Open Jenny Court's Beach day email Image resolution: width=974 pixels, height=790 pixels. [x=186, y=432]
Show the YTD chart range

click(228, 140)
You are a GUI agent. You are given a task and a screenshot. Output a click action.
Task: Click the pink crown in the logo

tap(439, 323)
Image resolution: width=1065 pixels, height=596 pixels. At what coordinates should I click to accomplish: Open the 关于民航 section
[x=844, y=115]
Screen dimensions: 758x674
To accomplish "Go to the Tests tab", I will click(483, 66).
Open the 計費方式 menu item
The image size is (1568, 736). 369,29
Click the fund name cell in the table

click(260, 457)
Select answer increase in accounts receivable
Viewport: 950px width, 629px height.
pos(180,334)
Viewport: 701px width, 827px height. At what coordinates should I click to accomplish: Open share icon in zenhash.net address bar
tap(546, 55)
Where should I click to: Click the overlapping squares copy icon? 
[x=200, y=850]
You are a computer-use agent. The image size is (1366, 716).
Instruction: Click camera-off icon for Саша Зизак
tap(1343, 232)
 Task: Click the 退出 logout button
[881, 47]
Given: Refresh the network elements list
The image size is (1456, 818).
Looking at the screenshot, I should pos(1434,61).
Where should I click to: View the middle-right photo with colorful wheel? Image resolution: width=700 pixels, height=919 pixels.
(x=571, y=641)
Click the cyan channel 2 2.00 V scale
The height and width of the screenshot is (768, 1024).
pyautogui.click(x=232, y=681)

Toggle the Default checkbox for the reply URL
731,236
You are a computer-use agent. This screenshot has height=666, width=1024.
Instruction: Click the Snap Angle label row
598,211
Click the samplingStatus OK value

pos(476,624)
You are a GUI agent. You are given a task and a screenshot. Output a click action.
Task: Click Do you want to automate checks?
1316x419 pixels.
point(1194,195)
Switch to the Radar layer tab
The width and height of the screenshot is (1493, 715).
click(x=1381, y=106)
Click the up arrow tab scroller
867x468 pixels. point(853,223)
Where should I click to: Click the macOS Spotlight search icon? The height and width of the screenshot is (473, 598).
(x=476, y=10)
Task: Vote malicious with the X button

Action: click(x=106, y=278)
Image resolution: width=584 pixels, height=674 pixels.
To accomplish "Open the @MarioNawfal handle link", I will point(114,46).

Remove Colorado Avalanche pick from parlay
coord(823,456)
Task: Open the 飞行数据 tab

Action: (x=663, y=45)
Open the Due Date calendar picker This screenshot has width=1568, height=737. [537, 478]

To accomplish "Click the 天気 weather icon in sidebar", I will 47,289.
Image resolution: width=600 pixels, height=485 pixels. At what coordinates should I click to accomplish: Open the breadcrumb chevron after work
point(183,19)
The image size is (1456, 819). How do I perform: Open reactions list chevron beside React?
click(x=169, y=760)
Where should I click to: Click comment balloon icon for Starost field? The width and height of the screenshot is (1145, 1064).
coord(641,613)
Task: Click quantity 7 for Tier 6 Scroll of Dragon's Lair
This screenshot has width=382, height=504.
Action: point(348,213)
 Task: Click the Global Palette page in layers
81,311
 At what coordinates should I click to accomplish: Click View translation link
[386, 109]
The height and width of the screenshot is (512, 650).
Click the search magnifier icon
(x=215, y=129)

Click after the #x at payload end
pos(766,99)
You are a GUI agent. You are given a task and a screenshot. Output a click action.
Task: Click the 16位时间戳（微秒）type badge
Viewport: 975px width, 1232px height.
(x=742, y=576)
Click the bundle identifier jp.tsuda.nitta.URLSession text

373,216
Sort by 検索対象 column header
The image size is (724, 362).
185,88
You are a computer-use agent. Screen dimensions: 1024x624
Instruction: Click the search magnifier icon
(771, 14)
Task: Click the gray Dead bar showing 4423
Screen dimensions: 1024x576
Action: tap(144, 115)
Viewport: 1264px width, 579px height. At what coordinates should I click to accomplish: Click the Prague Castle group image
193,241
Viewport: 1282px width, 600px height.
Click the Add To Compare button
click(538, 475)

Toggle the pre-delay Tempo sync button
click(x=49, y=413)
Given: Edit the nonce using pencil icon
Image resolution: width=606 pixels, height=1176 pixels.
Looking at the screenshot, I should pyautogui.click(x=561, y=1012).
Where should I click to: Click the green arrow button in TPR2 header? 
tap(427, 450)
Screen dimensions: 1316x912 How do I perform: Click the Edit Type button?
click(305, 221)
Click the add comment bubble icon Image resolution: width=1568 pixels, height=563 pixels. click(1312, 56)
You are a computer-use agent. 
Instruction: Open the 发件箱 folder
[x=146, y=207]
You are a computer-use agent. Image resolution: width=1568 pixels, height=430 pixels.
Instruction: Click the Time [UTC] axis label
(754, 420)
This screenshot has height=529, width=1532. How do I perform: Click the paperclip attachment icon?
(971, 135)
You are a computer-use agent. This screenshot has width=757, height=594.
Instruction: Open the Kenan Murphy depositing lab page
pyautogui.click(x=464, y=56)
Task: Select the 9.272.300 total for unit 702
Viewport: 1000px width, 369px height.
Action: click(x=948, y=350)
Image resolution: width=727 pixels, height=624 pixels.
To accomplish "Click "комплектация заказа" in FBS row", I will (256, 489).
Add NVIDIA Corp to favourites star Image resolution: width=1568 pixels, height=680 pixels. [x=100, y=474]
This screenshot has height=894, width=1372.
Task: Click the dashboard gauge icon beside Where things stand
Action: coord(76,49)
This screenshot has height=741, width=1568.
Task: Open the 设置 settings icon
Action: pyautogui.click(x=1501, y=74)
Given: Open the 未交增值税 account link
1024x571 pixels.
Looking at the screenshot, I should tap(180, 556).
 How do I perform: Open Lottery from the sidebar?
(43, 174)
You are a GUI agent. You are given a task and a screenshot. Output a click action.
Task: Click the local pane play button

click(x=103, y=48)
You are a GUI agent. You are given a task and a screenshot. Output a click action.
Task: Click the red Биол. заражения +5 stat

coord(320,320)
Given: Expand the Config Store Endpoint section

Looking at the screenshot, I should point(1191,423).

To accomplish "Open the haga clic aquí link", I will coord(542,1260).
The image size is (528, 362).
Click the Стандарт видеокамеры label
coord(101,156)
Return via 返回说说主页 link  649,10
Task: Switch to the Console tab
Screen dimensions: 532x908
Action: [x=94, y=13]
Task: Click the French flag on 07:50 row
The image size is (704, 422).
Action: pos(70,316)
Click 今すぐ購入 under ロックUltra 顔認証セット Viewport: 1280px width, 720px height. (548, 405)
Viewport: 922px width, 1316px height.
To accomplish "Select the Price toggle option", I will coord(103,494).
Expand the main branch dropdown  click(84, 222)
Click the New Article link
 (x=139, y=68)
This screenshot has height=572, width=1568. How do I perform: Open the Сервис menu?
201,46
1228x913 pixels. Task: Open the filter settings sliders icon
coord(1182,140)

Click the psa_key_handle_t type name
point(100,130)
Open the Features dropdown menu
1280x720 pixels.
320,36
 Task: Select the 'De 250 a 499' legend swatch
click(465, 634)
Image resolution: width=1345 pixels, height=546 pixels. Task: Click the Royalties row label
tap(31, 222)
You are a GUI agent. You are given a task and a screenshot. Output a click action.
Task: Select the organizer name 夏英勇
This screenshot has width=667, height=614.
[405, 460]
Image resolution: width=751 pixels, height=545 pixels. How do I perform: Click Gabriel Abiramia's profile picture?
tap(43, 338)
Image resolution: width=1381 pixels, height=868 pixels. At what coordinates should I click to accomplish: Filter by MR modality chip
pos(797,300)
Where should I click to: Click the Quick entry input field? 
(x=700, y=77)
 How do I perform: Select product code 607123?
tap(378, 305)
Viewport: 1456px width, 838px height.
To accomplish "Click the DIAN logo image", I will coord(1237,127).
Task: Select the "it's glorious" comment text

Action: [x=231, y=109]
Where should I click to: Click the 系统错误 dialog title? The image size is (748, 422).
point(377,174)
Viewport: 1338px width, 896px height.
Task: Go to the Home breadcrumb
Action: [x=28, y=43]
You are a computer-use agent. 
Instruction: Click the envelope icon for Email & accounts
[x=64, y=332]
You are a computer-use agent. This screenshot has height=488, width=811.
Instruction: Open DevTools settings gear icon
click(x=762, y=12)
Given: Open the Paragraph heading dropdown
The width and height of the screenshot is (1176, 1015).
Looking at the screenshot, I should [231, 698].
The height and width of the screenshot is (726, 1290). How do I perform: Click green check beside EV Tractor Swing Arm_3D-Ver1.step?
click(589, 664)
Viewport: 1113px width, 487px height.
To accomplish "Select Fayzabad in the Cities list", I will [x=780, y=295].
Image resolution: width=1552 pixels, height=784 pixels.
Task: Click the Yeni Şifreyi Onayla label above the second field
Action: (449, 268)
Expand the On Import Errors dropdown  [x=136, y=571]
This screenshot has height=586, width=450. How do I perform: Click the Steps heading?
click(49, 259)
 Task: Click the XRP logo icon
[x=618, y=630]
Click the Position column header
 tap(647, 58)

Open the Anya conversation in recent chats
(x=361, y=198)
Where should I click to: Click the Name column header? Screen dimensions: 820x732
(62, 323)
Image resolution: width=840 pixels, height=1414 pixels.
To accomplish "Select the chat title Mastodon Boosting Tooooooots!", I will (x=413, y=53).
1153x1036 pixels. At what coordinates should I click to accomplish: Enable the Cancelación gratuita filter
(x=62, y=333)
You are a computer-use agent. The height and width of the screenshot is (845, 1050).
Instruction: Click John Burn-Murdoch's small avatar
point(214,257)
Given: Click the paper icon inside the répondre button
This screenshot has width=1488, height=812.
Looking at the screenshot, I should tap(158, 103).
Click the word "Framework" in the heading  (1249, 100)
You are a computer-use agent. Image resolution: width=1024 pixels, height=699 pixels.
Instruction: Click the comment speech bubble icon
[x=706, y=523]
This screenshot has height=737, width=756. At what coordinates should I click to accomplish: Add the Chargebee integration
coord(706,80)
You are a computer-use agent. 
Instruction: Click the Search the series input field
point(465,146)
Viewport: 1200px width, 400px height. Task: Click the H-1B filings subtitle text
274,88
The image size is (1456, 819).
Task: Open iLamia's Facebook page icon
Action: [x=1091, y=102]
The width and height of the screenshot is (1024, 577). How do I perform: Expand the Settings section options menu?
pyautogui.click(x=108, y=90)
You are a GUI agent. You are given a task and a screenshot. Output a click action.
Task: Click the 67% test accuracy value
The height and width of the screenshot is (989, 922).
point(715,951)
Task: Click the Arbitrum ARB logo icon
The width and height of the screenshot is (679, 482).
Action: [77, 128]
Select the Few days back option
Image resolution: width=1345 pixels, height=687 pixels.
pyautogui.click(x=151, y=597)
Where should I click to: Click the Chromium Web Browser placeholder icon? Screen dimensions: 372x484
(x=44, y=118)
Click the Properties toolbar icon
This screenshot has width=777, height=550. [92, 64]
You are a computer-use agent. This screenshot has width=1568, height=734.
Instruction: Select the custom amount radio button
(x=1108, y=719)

DIRECTIONS FOR THIS TASK :: What you give back should be exactly the lines of the data above from the line with "Task: Click the 67% test accuracy value" through the line with "has width=1568, height=734.", both of those included, and nothing more.

TASK RESPONSE ::
Task: Click the 67% test accuracy value
The height and width of the screenshot is (989, 922).
point(715,951)
Task: Click the Arbitrum ARB logo icon
The width and height of the screenshot is (679, 482).
Action: [77, 128]
Select the Few days back option
Image resolution: width=1345 pixels, height=687 pixels.
pyautogui.click(x=151, y=597)
Where should I click to: Click the Chromium Web Browser placeholder icon? Screen dimensions: 372x484
(x=44, y=118)
Click the Properties toolbar icon
This screenshot has width=777, height=550. [92, 64]
You are a computer-use agent. This screenshot has width=1568, height=734.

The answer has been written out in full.